Снег все падал и падал. Бриджит смотрела на него из единственного маленького окошка в своей комнате. Каменные плиты двора давно исчезли под пушистым покровом - так же как и нижние ступеньки лестницы парадного подъезда. Снежные пальцы ощупывали стены, и можно было не сомневаться, что еще до утра сугробы вырастут до уровня окон первого этажа. Снег падал с небес и разносился ветром. Метель застилала все вокруг, и сколько Бриджит ни щурилась, она не смогла разглядеть даже ворота.
Лучшей ловушки не смог бы придумать даже Калами. Бриджит опустила тяжелую бархатную портьеру, закрывшую бесполезное окно. "Подумать только, я отправилась в это путешествие, сказав себе, что ни о чем не пожалею".

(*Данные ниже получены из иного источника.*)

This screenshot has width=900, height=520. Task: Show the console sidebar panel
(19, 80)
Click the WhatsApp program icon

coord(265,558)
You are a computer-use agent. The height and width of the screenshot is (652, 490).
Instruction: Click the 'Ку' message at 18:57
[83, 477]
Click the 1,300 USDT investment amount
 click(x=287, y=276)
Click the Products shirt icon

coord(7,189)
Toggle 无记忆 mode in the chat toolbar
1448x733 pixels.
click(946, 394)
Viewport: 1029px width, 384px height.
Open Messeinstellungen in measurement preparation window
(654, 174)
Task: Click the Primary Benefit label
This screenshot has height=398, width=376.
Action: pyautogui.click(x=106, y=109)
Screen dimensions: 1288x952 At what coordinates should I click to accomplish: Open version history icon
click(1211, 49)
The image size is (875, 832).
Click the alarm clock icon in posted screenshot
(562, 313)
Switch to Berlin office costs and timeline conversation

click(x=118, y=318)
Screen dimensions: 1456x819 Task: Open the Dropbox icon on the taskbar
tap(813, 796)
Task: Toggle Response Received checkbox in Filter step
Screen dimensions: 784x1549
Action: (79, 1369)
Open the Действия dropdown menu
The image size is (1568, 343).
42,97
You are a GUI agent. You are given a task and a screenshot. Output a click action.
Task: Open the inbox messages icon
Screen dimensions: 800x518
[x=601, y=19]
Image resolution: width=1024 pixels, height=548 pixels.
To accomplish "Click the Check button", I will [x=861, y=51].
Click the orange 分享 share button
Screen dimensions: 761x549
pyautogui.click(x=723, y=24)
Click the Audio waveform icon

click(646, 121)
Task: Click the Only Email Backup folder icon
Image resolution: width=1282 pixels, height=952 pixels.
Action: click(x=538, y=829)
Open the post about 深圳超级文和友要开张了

Несмотря на то что она проспала все утро, день тянулся мучительно долго. От Калами не было ни строчки. Бриджит подумывала о том, чтобы добиться аудиенции императрицы, но никак не могла решить, что же ей сказать. У нее ведь нет никаких доказательств вины Калами. В общем-то, он ничего ей и не сделал, разве что припугнул немного. Каким бы фантастичным ни был этот мир, Бриджит все-таки казалось, что заставить кого-то поверить словам бесплотного духа, которого никто, кроме нее, и не видел, - довольно бредовая затея.